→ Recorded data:
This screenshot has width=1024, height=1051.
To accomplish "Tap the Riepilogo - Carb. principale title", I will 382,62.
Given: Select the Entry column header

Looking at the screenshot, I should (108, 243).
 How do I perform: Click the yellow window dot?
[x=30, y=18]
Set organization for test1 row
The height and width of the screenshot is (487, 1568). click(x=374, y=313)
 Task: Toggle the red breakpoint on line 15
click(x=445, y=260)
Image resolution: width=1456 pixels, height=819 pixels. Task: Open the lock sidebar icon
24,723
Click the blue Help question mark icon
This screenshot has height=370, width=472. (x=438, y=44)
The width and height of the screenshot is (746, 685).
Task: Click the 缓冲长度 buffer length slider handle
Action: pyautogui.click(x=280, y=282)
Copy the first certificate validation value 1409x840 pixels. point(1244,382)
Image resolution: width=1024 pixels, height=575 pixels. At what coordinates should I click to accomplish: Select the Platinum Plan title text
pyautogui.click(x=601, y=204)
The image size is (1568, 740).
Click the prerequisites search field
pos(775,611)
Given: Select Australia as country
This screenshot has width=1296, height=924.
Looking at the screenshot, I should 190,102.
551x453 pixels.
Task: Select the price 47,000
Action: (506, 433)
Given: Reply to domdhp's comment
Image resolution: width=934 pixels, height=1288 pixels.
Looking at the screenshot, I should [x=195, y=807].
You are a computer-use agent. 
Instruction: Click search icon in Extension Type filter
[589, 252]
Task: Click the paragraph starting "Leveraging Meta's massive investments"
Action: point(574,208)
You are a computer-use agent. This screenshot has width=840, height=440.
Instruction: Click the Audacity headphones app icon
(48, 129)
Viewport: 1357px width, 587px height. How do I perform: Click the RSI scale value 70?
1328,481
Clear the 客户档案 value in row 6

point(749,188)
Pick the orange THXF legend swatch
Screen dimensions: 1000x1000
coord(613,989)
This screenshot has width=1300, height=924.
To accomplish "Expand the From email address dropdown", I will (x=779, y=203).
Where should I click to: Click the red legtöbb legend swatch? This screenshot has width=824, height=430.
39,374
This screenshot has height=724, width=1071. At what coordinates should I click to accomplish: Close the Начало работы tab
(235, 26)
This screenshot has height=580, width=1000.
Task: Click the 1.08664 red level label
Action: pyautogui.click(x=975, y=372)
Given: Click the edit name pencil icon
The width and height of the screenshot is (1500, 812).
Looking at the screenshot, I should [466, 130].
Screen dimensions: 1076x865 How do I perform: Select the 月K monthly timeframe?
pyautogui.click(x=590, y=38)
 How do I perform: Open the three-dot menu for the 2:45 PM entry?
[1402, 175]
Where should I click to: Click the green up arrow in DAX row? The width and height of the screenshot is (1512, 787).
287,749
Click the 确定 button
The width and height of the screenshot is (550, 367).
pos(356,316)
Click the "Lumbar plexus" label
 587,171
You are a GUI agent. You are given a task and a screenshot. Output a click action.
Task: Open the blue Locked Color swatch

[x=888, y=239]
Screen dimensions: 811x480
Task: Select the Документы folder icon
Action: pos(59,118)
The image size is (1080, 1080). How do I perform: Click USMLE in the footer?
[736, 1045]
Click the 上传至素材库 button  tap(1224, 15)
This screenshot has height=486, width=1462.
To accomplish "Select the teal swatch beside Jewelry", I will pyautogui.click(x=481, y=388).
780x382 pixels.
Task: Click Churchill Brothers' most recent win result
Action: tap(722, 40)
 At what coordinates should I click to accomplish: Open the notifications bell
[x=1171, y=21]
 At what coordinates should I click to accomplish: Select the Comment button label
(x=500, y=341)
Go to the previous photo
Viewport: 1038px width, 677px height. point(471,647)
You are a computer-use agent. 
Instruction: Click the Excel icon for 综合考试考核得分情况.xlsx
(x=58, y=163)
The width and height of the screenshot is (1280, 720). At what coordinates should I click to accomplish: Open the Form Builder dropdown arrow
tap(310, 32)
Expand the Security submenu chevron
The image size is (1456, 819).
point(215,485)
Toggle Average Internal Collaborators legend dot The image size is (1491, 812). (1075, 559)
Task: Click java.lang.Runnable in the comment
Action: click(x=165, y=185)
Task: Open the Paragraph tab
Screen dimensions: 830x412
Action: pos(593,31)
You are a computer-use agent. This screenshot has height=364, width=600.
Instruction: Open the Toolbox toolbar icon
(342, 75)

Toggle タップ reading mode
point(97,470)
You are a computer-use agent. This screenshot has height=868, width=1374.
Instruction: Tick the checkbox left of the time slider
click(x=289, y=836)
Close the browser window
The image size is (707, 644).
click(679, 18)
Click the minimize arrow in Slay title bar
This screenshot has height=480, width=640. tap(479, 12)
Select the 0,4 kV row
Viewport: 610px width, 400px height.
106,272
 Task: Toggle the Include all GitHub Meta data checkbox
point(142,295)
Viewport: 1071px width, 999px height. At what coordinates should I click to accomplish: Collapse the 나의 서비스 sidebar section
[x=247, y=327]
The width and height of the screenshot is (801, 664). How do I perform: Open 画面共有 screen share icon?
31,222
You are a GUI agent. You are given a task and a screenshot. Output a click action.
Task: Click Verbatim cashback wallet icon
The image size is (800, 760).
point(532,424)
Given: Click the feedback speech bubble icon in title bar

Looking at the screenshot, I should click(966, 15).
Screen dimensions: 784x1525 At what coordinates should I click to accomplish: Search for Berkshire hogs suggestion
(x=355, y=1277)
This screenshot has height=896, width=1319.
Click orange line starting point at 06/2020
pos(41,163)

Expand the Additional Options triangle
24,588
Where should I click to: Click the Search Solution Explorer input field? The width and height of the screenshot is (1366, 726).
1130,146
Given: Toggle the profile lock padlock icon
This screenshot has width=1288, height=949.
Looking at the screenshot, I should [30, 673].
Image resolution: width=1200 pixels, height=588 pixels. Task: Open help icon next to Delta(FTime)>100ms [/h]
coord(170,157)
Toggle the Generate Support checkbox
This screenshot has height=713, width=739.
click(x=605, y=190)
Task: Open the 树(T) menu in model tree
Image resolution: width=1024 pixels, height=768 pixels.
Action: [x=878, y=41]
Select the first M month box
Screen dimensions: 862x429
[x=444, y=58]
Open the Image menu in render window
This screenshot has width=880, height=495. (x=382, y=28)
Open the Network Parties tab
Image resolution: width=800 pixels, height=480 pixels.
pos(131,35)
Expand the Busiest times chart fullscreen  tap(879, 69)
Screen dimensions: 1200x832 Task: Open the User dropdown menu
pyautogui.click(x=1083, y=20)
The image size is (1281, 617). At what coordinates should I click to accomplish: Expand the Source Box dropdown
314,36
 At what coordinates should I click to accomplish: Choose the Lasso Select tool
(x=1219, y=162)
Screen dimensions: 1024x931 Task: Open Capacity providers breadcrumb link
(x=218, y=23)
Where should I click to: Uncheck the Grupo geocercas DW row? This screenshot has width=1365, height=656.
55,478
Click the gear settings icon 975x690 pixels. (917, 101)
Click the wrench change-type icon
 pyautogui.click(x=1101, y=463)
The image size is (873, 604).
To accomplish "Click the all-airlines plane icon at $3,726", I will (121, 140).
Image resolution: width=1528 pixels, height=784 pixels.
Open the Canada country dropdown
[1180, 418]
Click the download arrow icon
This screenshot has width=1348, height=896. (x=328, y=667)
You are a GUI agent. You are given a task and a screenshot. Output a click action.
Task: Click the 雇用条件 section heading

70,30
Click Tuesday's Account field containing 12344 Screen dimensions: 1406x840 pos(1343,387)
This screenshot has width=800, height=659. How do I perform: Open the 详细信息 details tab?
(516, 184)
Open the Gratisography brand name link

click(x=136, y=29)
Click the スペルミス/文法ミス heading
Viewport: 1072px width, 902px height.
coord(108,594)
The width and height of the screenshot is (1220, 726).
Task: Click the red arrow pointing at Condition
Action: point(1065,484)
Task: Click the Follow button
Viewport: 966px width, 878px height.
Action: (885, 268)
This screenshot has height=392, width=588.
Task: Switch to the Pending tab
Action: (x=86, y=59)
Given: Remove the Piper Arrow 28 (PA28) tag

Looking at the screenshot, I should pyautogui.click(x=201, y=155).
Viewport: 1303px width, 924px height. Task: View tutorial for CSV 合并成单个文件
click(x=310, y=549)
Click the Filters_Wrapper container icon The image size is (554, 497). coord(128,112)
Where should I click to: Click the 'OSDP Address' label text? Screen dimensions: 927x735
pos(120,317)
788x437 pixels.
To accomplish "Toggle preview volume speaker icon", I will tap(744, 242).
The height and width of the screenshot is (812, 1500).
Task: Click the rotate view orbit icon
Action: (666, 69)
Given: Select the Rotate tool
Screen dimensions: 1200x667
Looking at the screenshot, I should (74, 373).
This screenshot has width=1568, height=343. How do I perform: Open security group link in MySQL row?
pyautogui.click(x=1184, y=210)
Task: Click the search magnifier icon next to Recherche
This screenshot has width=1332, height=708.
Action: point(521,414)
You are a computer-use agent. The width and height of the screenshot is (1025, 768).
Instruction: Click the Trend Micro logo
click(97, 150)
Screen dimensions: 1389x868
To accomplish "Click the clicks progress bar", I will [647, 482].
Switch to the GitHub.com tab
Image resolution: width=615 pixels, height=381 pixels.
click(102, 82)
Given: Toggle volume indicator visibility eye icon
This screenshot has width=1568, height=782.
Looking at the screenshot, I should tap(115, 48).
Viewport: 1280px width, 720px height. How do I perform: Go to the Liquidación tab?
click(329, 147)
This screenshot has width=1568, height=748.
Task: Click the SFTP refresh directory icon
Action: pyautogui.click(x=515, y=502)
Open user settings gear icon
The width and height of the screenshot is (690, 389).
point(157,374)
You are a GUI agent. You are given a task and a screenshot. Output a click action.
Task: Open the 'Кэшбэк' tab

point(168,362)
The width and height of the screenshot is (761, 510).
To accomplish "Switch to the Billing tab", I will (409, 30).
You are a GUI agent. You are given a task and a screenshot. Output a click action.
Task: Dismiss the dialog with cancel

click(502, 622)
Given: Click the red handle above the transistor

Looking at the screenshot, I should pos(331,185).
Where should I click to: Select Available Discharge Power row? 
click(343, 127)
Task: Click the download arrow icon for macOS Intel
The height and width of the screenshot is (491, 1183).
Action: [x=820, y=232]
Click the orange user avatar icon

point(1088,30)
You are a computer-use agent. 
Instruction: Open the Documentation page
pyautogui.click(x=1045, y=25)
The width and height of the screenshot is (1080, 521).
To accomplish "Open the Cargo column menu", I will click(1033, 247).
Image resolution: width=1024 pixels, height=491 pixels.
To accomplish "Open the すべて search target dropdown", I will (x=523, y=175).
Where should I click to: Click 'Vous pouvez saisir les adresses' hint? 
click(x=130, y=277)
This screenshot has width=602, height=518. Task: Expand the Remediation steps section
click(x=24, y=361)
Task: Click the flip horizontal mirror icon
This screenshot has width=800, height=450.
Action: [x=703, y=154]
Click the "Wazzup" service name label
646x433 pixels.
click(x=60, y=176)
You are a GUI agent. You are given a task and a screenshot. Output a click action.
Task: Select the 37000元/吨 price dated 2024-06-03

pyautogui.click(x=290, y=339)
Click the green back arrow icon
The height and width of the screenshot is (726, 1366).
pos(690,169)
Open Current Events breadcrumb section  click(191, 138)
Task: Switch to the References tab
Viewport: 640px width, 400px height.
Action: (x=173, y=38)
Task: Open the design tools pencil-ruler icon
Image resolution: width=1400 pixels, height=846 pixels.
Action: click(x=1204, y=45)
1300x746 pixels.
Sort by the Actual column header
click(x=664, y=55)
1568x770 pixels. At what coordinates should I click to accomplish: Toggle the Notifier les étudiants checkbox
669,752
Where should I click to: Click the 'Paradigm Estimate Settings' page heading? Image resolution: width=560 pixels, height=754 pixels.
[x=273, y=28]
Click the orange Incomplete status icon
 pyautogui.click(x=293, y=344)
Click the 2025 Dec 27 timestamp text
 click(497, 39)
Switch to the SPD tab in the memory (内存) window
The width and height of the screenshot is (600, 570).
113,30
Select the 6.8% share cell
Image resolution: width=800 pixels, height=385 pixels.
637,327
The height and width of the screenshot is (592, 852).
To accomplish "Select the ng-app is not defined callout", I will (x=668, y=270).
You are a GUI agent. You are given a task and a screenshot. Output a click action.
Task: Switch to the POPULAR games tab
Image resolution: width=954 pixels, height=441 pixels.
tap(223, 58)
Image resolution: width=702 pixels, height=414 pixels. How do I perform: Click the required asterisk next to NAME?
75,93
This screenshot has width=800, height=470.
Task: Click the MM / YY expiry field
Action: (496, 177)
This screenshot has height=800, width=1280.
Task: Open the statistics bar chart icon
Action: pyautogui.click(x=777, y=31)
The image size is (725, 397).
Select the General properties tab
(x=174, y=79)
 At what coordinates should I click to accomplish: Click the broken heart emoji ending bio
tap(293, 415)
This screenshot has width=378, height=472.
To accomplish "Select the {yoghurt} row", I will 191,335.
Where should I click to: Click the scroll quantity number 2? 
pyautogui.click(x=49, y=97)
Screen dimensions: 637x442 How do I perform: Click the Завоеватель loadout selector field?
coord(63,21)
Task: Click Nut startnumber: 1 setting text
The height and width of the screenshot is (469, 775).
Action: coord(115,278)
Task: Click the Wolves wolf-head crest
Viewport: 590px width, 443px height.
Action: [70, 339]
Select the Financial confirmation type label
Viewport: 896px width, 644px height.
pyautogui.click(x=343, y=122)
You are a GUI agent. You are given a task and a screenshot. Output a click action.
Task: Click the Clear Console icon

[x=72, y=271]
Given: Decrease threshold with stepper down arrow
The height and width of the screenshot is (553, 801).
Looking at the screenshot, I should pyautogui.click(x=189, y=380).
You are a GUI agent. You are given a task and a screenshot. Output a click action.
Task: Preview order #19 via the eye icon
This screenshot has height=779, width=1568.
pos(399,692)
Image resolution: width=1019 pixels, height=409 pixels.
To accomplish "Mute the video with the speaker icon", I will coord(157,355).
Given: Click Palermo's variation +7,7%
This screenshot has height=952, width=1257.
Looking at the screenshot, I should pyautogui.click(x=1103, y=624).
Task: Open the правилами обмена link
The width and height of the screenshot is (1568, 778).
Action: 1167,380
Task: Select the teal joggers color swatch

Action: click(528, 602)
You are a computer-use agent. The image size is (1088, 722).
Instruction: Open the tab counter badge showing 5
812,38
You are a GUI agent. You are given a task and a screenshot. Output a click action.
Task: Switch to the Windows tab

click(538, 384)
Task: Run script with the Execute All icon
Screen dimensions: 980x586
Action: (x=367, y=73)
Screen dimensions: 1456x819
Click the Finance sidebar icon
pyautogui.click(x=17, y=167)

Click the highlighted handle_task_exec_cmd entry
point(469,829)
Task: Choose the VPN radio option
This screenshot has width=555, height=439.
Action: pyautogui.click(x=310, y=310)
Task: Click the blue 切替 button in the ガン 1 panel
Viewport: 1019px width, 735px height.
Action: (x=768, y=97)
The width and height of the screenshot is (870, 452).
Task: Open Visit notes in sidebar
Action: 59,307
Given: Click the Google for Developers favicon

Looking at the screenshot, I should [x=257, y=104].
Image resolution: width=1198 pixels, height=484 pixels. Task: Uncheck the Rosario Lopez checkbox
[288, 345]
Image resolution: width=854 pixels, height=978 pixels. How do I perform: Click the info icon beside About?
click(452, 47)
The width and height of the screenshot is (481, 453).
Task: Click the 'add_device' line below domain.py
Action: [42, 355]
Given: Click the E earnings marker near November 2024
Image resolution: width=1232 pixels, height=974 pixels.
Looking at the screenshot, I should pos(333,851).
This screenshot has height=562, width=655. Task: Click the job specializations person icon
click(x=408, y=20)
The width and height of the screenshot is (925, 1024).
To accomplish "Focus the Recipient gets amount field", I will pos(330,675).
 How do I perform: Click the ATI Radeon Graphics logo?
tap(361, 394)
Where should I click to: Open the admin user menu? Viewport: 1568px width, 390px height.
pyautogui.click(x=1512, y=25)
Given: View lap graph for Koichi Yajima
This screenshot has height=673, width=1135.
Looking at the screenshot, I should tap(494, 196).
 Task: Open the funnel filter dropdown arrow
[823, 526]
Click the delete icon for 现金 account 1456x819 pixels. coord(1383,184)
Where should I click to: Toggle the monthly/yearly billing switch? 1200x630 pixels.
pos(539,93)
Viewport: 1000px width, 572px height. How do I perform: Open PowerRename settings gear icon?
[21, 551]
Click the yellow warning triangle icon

→ EXERCISE DESCRIPTION: Tally the lines of the records that hold the word "first" and output only the total.

→ SOLVED EXERCISE: 2